Filter these entries down to lines holding "Close".

• Data records

★ ★ ★

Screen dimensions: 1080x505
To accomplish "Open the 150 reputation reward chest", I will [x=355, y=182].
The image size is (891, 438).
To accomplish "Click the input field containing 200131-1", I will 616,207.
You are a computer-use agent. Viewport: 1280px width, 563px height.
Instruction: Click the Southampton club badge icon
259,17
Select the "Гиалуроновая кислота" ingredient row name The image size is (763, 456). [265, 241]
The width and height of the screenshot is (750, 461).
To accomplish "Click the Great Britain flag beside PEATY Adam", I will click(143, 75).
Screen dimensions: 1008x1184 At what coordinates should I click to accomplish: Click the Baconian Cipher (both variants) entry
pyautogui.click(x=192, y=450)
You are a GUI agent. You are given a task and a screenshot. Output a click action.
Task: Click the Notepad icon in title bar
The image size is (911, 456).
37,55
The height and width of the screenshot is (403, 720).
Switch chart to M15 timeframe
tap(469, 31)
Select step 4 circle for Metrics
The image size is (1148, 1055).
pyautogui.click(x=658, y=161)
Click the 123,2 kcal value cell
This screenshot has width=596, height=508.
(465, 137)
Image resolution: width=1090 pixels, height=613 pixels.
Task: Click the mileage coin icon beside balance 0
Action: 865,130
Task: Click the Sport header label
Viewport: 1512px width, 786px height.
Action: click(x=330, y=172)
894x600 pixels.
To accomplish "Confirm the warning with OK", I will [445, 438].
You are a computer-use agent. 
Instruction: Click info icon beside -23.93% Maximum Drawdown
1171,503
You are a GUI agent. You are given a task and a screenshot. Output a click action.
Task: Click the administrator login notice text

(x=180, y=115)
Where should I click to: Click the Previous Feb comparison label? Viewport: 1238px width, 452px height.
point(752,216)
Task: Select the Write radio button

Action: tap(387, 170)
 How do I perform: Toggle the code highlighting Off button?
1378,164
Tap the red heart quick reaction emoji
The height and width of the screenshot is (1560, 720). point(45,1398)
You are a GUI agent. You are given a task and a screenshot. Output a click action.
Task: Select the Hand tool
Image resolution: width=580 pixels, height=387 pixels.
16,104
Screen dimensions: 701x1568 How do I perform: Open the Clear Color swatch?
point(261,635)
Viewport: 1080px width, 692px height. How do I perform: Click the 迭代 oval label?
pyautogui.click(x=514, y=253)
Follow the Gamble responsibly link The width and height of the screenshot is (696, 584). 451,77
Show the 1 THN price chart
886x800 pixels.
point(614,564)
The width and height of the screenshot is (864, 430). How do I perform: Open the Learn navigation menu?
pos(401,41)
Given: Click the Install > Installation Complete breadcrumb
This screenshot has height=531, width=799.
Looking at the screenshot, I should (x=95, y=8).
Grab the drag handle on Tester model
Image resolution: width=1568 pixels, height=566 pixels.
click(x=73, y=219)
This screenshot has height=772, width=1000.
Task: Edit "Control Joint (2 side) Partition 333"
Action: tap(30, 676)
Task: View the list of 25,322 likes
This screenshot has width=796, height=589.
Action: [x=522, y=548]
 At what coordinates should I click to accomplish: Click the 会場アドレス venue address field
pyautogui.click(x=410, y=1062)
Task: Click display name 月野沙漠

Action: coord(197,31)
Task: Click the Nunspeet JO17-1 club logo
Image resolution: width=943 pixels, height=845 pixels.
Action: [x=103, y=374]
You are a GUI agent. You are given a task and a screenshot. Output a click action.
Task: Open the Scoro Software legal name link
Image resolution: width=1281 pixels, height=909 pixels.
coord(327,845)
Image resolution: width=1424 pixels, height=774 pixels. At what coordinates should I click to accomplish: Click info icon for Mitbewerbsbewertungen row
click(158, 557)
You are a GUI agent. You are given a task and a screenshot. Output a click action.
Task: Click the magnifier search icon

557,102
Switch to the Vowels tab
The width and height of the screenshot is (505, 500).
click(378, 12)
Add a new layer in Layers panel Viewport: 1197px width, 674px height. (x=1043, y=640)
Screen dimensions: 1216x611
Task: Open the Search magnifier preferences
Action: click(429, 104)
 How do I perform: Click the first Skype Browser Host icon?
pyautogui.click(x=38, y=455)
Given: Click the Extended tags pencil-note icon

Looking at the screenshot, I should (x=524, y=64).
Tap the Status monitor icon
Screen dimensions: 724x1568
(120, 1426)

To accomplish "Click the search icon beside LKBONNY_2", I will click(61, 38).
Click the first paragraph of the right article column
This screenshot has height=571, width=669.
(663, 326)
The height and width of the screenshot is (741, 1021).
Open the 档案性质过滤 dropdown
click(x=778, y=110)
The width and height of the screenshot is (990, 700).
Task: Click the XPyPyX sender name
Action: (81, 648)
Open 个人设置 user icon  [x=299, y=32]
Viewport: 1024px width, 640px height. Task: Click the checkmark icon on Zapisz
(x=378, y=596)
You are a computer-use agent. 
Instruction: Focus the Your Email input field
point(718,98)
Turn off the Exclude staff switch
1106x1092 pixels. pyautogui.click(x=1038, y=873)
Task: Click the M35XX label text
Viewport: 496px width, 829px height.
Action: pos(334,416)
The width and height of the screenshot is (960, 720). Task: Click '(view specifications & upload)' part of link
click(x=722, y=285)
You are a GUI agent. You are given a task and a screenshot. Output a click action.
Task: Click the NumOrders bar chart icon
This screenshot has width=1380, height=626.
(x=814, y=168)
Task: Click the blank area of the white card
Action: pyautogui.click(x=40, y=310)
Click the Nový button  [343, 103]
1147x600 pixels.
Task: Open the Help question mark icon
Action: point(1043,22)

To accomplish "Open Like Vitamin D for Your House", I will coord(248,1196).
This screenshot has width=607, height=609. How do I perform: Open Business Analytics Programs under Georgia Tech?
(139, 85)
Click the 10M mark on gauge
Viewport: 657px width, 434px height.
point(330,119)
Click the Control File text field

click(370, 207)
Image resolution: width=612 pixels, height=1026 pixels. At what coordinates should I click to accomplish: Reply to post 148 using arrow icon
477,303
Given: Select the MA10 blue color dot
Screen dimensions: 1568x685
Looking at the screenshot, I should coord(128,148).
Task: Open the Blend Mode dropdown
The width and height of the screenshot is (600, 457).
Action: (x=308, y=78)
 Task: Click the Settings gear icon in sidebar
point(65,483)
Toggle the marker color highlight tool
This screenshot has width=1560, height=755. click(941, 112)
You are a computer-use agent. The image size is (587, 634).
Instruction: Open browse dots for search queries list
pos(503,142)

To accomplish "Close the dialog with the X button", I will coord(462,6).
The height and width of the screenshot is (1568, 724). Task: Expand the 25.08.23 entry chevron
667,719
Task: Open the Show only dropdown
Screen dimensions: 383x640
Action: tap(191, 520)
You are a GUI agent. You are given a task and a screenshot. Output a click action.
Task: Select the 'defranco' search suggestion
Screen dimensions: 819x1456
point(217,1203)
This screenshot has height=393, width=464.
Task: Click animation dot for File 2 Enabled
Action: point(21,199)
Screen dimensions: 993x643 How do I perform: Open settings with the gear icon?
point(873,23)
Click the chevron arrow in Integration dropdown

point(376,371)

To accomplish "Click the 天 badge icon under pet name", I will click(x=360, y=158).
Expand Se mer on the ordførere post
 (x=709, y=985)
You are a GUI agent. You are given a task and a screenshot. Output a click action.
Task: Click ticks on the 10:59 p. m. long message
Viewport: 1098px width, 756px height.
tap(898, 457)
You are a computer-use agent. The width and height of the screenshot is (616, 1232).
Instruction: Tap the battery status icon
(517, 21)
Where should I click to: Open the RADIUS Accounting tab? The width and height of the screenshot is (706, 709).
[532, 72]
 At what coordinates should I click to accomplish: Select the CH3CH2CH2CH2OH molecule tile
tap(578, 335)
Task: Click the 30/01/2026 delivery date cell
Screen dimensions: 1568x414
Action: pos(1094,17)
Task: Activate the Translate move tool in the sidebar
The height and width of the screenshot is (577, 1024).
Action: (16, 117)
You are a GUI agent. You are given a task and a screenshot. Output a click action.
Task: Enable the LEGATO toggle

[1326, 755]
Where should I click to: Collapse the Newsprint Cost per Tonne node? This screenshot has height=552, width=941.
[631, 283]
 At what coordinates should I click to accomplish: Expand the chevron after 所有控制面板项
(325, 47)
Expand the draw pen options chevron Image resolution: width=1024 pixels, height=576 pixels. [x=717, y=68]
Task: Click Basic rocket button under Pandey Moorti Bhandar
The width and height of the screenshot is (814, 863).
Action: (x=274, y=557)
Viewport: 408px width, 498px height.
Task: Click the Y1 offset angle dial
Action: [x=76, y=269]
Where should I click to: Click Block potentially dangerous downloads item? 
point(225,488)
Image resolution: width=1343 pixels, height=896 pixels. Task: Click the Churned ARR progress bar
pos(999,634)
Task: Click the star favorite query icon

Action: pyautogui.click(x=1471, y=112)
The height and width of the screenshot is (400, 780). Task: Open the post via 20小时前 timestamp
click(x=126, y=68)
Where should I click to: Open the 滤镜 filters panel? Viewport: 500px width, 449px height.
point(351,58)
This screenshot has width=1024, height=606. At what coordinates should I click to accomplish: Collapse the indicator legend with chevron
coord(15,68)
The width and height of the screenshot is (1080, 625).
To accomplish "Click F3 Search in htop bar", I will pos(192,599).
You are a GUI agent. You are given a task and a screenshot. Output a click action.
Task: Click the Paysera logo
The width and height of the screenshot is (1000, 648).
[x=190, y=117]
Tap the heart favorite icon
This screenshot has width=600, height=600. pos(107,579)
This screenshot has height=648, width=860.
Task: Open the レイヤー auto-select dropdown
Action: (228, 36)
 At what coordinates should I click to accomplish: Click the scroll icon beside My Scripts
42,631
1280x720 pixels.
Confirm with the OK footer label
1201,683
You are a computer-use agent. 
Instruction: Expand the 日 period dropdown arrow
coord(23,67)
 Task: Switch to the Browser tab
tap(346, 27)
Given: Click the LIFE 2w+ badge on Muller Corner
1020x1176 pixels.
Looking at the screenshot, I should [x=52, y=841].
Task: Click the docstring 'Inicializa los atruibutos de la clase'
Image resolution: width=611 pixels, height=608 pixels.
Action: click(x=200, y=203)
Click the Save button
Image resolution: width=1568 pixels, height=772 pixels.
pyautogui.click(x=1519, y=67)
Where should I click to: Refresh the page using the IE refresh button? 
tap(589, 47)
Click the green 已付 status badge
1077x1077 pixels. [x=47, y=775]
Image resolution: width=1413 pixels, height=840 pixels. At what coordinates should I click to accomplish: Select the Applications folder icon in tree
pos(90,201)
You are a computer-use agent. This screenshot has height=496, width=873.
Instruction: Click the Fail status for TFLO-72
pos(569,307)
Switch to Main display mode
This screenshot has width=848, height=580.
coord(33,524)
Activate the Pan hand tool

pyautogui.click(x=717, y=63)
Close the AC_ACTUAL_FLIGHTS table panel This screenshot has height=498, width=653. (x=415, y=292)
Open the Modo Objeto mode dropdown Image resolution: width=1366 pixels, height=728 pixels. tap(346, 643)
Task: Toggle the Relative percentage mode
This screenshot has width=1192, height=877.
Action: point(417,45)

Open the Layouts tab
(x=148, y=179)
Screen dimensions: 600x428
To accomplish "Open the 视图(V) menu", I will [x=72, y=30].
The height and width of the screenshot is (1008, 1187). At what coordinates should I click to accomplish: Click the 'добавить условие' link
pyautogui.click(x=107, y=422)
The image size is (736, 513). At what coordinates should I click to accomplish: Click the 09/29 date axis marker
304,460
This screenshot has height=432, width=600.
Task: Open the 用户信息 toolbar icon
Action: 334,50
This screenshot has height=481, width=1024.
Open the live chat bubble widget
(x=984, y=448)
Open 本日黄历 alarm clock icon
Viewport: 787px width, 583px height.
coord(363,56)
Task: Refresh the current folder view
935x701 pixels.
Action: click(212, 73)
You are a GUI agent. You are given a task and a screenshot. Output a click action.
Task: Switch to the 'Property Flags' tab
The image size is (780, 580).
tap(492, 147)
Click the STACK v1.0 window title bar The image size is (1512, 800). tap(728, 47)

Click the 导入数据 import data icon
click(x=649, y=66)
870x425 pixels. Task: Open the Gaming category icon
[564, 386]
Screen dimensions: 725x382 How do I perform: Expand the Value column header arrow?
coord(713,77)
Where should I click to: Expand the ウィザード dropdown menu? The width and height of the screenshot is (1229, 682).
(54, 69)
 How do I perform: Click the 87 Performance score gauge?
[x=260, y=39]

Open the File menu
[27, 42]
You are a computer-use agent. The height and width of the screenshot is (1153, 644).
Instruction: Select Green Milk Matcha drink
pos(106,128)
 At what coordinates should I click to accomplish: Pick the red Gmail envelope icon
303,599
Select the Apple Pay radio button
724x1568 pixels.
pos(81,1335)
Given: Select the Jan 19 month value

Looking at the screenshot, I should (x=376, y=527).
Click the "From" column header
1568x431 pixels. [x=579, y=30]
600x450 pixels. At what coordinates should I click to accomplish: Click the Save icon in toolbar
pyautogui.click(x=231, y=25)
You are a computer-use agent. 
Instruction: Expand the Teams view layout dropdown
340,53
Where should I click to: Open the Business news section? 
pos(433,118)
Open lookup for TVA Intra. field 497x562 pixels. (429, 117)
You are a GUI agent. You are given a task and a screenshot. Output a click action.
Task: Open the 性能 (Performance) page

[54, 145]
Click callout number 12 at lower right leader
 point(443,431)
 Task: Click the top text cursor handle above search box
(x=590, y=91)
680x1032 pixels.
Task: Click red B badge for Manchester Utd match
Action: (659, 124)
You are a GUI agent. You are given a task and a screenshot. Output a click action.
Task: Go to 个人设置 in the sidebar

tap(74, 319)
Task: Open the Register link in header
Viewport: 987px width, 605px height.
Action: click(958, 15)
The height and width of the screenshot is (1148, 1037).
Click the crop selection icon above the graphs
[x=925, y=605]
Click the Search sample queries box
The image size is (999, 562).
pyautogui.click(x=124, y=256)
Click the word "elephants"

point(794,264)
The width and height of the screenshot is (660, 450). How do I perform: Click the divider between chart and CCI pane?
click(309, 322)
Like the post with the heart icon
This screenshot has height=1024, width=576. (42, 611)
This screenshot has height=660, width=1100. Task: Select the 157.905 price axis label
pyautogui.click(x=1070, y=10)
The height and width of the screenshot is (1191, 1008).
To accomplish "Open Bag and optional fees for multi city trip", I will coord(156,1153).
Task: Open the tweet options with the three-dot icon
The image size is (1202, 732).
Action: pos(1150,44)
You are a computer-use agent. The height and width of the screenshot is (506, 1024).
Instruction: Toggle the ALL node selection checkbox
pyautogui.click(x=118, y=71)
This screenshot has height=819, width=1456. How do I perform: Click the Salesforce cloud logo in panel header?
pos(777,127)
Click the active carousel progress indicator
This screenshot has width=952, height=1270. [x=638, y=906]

★ ★ ★

• Answer
To accomplish "Close the dialog with the X button", I will coord(462,6).
Close the AC_ACTUAL_FLIGHTS table panel This screenshot has height=498, width=653. (x=415, y=292)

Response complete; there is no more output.